- Exercise aim
Swap "icon" for "button" in the rows that begin at the line containing "Image resolution: width=1879" and stop after the line containing "(x=375, y=454)", then write out those rows again with nothing else changed.

- Data provided

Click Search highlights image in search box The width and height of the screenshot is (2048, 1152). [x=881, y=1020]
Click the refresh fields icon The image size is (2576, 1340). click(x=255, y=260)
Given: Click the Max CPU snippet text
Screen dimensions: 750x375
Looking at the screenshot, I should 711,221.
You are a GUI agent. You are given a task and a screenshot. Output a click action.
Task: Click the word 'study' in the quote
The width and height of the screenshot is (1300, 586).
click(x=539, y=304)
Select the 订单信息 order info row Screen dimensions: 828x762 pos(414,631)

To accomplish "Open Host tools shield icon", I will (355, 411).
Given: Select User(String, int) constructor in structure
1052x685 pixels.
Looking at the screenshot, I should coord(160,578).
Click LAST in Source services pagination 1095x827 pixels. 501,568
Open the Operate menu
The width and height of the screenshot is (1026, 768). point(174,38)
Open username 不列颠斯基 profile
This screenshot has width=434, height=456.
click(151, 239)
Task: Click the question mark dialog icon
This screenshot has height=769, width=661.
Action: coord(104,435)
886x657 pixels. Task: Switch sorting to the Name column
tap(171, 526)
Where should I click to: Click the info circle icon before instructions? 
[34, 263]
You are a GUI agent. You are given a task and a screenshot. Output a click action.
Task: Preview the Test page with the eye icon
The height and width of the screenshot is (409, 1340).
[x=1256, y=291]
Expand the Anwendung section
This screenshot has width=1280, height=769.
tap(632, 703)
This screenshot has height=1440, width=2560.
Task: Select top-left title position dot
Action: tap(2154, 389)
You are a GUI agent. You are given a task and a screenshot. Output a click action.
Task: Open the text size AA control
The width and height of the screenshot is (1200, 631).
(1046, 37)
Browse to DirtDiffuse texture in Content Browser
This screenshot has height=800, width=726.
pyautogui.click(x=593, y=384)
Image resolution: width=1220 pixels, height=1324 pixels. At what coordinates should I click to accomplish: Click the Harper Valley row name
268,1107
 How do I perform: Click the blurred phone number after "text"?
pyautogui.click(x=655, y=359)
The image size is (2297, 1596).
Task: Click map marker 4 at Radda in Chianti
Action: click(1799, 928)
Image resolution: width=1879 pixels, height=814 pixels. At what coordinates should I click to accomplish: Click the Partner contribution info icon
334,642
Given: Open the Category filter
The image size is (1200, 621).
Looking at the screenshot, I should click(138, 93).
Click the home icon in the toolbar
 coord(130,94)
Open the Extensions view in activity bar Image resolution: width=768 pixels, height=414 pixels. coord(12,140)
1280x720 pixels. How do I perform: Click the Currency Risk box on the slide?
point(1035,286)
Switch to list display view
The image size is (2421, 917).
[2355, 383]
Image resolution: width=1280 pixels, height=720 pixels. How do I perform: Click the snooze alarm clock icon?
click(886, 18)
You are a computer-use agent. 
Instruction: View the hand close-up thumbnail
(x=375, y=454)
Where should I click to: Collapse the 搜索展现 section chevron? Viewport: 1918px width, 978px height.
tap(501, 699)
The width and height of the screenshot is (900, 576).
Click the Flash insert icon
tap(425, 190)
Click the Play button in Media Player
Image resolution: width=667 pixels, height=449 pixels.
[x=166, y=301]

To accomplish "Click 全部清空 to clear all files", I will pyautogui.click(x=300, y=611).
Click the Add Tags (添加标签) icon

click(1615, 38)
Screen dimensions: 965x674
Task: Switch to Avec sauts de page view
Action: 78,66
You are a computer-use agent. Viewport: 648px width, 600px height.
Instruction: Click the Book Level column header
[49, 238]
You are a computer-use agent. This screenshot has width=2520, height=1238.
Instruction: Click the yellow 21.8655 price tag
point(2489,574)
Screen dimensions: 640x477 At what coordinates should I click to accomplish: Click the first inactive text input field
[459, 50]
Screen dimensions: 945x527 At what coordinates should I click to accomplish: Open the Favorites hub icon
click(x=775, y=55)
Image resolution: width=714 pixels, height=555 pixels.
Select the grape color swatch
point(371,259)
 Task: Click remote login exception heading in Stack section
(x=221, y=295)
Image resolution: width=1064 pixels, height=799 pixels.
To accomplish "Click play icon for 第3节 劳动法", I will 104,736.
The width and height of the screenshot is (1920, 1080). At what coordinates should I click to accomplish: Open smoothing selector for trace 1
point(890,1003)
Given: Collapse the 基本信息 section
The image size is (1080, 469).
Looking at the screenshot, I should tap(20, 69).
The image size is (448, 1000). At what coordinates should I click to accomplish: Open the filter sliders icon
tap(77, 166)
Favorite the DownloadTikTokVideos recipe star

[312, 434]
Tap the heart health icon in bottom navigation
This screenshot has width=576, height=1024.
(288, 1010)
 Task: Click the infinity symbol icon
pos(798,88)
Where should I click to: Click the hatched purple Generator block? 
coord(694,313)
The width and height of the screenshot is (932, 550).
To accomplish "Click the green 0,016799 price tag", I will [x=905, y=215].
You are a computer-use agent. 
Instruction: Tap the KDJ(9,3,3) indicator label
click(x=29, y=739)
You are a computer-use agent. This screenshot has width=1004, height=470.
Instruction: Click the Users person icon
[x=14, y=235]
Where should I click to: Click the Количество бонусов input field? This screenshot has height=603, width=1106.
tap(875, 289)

- Exercise result
Image resolution: width=1879 pixels, height=814 pixels. At what coordinates should I click to accomplish: Click the Partner contribution info button
334,642
Given: Open the Category filter
The image size is (1200, 621).
Looking at the screenshot, I should click(138, 93).
Click the home button in the toolbar
 coord(130,94)
Open the Extensions view in activity bar Image resolution: width=768 pixels, height=414 pixels. coord(12,140)
1280x720 pixels. How do I perform: Click the Currency Risk box on the slide?
point(1035,286)
Switch to list display view
The image size is (2421, 917).
[2355, 383]
Image resolution: width=1280 pixels, height=720 pixels. How do I perform: Click the snooze alarm clock button?
click(886, 18)
You are a computer-use agent. 
Instruction: View the hand close-up thumbnail
(x=375, y=454)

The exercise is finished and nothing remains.